REQUIRED ACTION A> In the article on child depression, what share of school-aged children does it say suffer from depression?
REQUIRED ACTION B> Reproduce the part of the article on child depression that runs from "You’ve been watching" to "past half year?", word for word.

═════ SOURCE PASSAGE ═════

You’ve been watching your daughter listlessly poking around in her food. Spaghetti and meatballs are usually her favorite.
The matter only serves to highlight the overall somberness you’ve observed in her lately. Especially, after that last report card hadn’t been as shiny as it used to be. That’s why you decided to take this vacation—fun in the sun, adventure, amusement parks—in the hopes that it would cheer her up.
You thought it had started with the drop in her grades, but now you’re wondering. Could it actually be more? Could it have something to do with the many things that have been happening in your family in the past half year?
As the parent, you are the expert of your child’s life.
You’re there every day. You’re familiar with their routine, their habits, their moods. You’re the one that knows what’s normal and abnormal for them.
If you have a hunch that there’s something wrong—there probably is.
But how can you be sure if it’s more than just a case of intense moodiness?
The Blues versus Depression – What’s the Difference?
Honestly, it can be hard to tell the difference. But in general, the blues, or moodiness, comes and goes as children grow up. In contrast, depression is characterized by a constancy and intensity that separates it from normal growing pains.
Sometimes, we may think it’s so easy to be a child in comparison with being an adult. What would they have to be depressed about?
The truth, though, is that there are many challenges and painful experiences with which children these days are confronted. They may look and act “different” than the majority of their peers. They may have learning difficulties and academic problems. This makes them stand out and elicit the attention of others—and often not in a good way. This can become a real trial for them.
Moreover, some children have to deal with serious family issues, such as the divorce of their parents, a family member’s problems with substance abuse, and even domestic violence.
So, yes, even young children can become depressed, although true depression may not be common among them. According to the National Alliance on Mental Health Illness, some 2 percent of school-aged children are suffering from this condition.
What exactly are the symptoms you, as a parent, can look out for?
The Symptoms of Child Depression
It’s important that you realize there is no single sign that your child may be depressed. It’s a combination of symptoms that are normally a result of various factors.
1. Change in appetite or eating habits
Noticeable changes in appetite, such as not eating as much, not enjoying what they used to like, or becoming an emotional eater.
2. Shift in academic performance and interest in school
Negative changes in academic reports, such as grades dropping, refusal to go to school or participate in classroom activities, becoming a daydreamer, or getting into trouble at school.
3. Withdrawal and loss of interest in favorite activities
They have a decreased interest in various aspects of life and persistent boredom. They don’t enjoy being with friends or doing activities they previously liked. Nothing seems to excite them anymore. They have low energy and trouble concentrating on anything.
4. Frequent complaining about physical illnesses
Consistent complaints about being physically sick, having headaches and stomach ailments that last for a while and don’t respond to treatments.
5. Restlessness and changes in sleeping pattern
Feeling anxious, tense, and fearful can cause fidgeting, restlessness, and having trouble sleeping at night or sleeping far longer than intended.
6. Substantial mood swings
Moods can swing from irritability and anger to sadness and crying profusely. One time, they may cry over the smallest things, while at another time, they have a violent outburst.
7. Lack of confidence and self-esteem
They may become very hard on themselves for their imperfections, feel guilty for no reason at all, or believe they’re worthless and don’t matter to anyone. All this leads to a lack of confidence and low self-esteem.
8. Preoccupation with death
A fixation with the idea of dying, such as expressing hopelessness and talking about death a lot. It’s especially concerning if they mention that they want to die.
9. Substance abuse
Yes, while shocking to contemplate, even children as young as 10 years-old can have problems with alcohol and drugs. If your child seems inebriated or spaced out, investigate the matter promptly.
Anything from persistent stress to the death of a beloved relative or pet can contribute to your child developing depression. That’s especially so if a lot of negative things happen in a short time frame.
All children don’t react to these events by becoming depressed. Nor do the above-mentioned symptoms exclusively indicate that your child has depression. They could also mean that your child may suffer from another problem. In either case, as a caring parent, being proactive and seeking help is the right thing to do.

═════ RECORDS SUPPLIED ═════

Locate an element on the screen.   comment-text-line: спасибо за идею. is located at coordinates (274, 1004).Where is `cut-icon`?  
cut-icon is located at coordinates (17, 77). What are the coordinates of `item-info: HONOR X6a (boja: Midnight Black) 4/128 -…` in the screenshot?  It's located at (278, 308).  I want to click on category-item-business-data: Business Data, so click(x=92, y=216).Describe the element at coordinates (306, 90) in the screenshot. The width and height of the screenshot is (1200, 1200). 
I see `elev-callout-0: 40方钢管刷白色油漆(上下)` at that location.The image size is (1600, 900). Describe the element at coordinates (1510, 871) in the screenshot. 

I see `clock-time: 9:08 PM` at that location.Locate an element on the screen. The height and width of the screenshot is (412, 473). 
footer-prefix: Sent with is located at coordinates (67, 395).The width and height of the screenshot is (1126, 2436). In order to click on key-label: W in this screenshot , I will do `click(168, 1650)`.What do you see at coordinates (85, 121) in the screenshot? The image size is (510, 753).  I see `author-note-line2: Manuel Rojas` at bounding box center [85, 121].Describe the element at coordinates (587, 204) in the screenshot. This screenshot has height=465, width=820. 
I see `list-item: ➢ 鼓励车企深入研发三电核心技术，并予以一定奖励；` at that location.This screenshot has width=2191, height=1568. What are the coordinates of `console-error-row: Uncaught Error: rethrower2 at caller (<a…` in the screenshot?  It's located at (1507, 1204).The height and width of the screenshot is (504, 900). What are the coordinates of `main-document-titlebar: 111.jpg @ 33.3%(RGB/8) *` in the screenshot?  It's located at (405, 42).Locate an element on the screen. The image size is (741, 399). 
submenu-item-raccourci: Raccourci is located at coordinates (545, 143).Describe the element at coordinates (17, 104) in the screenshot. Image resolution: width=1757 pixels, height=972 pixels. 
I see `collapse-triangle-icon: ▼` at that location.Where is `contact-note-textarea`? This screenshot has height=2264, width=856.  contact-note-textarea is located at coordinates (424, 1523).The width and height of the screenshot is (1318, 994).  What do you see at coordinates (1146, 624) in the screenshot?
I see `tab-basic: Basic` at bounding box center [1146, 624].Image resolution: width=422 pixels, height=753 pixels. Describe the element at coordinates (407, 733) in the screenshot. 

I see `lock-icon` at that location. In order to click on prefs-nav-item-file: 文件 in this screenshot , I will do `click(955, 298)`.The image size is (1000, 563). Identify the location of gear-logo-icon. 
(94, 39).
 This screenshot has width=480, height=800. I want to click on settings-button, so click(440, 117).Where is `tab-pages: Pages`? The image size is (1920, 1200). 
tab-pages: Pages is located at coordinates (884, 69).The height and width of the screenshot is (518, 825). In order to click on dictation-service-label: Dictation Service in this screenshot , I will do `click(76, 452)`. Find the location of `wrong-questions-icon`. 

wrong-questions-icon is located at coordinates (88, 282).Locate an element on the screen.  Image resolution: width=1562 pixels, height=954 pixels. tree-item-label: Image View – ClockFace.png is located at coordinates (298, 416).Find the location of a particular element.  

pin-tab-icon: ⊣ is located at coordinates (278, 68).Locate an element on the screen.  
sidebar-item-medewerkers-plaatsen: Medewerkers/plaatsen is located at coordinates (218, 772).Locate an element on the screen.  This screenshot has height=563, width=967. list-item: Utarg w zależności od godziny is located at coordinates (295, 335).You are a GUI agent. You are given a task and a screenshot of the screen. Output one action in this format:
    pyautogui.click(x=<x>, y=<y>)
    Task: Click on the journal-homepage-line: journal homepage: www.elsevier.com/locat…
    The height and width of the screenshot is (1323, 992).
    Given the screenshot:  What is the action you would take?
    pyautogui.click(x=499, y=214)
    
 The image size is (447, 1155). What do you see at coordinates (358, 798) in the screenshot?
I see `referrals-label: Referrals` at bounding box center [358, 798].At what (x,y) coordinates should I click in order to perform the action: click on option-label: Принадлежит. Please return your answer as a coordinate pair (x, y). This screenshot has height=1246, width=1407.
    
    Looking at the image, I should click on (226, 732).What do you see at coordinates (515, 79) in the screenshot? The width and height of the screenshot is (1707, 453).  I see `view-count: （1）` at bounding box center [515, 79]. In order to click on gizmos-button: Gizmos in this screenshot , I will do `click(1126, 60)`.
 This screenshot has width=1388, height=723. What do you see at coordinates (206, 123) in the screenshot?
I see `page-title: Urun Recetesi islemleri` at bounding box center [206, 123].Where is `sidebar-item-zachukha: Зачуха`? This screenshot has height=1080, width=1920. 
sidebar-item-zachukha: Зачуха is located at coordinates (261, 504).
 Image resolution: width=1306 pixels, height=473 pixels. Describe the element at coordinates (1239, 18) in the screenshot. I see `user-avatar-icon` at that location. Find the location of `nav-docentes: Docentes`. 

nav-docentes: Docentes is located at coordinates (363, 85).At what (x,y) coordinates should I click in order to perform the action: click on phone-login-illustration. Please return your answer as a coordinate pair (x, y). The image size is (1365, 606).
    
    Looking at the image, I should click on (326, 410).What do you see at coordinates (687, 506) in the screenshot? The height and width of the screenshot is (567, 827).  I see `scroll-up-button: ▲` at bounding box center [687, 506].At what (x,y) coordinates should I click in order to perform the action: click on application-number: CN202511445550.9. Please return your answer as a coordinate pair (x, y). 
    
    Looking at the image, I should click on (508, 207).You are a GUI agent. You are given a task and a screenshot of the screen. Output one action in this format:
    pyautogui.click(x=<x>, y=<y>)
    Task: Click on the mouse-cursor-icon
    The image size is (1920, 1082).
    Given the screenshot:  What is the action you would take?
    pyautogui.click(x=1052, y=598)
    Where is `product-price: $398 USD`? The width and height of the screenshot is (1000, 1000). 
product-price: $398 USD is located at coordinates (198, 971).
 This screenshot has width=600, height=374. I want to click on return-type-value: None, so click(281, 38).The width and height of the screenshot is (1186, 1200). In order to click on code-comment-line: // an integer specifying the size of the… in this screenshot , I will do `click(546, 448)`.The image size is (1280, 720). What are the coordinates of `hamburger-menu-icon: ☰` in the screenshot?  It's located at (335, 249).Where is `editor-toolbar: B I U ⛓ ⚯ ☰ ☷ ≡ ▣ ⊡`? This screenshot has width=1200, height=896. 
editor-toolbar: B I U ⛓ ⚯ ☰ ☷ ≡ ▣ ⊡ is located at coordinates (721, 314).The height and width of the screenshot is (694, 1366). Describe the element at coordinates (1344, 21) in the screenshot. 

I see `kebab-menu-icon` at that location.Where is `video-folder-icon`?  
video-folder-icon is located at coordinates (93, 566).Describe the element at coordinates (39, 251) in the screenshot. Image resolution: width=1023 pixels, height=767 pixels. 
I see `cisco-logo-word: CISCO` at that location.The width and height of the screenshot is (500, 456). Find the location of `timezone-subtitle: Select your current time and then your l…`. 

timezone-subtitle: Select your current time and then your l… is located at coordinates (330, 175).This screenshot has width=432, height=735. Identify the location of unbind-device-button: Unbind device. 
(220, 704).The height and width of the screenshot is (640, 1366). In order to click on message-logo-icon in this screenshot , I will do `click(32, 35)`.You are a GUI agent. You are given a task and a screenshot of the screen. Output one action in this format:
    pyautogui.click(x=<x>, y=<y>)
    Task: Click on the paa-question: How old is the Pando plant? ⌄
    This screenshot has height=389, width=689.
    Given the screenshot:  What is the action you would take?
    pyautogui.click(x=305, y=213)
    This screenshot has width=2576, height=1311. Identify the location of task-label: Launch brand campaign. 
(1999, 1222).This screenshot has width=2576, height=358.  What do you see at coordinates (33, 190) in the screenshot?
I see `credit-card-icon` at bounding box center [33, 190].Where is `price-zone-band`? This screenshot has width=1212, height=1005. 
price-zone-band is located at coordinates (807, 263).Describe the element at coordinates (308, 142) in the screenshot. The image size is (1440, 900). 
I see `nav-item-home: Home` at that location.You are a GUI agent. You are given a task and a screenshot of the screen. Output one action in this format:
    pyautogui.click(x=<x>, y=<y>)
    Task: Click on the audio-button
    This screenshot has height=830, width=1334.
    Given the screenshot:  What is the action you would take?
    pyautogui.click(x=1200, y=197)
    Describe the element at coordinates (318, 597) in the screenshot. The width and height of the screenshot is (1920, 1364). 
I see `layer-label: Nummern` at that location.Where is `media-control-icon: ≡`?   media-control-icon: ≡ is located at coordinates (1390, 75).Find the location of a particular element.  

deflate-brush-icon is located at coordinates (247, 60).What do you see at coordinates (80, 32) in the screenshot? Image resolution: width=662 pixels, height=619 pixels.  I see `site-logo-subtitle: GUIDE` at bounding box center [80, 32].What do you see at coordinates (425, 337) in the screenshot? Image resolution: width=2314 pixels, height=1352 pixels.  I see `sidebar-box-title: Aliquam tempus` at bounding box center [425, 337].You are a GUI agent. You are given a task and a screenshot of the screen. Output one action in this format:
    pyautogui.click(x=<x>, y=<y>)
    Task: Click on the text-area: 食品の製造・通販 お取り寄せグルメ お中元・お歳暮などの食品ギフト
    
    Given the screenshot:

═════

EXPECTED ANSWER A> Some 2 percent of school-aged children.

EXPECTED ANSWER B>
You’ve been watching your daughter listlessly poking around in her food. Spaghetti and meatballs are usually her favorite.
The matter only serves to highlight the overall somberness you’ve observed in her lately. Especially, after that last report card hadn’t been as shiny as it used to be. That’s why you decided to take this vacation—fun in the sun, adventure, amusement parks—in the hopes that it would cheer her up.
You thought it had started with the drop in her grades, but now you’re wondering. Could it actually be more? Could it have something to do with the many things that have been happening in your family in the past half year?